The Washington Business Journal is currently running a poll asking readers whether they think DC is gentrifying in a positive way. When I clicked on the survey, 65% of respondents said yes. I think that reflects their mainly white professional class readership. If the Informer did such a poll, I doubt the results would be the same. However, I don’t think gentrification is either bad or good, it’s just a set of impersonal economic forces that have been set in motion and are almost impossible to stop.

To me, the important question is how are we as a city going to manage the process? Do we manage it in a way that benefits all residents, or do we let it push some of them out of the District? If gentrification means turning a neighborhood from black to white, I don’t think that benefits us in the end.  I do think it will be difficult to keep up with things as gentrification accelerates, but we can manage the process in a way that benefits us all.

Gentrification does create economic opportunities in all quadrants of the city and in that sense it’s a net positive. But if the prosperity that creates isn’t shared by all residents, then it creates more problems than it solves. We’ve got to make sure all of our residents are prepared to capitalize on these opportunities. This is where our workforce development system plays a crucial role. Many thousands of jobs are going to be created as a result of gentrification. We need to make sure residents have the right training which will prepare them properly for the jobs to be created. If gentrification creates thousands of jobs and they all go to MD & VA residents, that benefits no one in the District.

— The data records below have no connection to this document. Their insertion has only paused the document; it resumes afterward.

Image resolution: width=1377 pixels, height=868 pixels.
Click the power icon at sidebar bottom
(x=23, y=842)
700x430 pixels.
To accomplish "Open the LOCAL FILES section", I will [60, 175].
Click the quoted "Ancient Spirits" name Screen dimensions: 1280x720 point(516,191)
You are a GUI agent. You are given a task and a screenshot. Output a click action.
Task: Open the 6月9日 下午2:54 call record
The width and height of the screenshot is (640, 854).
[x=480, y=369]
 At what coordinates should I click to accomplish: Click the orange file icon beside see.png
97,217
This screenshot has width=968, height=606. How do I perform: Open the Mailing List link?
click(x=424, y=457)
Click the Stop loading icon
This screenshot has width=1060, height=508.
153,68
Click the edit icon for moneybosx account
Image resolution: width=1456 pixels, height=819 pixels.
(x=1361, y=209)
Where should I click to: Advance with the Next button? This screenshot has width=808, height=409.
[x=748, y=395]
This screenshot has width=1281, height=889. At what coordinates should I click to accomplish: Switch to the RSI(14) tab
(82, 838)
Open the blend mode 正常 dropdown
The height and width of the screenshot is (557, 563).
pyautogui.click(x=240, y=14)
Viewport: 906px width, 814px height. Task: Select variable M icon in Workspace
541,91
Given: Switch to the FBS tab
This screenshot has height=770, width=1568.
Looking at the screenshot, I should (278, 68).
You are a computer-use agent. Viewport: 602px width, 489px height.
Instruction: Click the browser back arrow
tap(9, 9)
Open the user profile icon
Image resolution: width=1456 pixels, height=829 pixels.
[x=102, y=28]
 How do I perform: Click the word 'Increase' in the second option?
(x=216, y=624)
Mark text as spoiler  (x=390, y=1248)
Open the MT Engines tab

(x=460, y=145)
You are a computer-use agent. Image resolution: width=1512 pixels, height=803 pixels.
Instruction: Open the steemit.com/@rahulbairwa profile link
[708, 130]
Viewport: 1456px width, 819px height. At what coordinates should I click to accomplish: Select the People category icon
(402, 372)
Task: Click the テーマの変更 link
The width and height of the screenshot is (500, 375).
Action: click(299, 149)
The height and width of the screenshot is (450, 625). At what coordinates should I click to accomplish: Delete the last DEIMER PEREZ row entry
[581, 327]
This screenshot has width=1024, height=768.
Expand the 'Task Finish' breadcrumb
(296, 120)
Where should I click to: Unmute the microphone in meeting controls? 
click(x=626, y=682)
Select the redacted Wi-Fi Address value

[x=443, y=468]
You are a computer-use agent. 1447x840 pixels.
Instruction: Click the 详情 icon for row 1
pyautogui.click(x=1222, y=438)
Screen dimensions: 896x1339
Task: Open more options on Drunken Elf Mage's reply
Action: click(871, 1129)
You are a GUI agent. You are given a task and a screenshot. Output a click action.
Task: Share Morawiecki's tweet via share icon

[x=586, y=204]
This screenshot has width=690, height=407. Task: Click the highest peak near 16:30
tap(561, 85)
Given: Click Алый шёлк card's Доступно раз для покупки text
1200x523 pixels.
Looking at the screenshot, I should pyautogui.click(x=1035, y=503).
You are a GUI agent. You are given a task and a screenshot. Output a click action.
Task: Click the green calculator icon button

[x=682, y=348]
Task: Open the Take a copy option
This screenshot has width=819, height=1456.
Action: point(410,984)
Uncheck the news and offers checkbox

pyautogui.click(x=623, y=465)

We must also take steps to arrest the increase in the cost of housing, or even try to decrease it. The best way to do this is to increase the supply of affordable housing units. There is a zoning rewrite going on right now. I’d like to see us expedite the zoning and permitting processes to get construction projects moving more quickly. Those who oppose a particular project should be given the opportunity to object to it, but we have to find a way to streamline the appeals process so that we can ultimately get more units under construction more quickly. This will bring thousands of additional construction jobs online as well as increasing the supply of housing to mitigate some of the cost increases.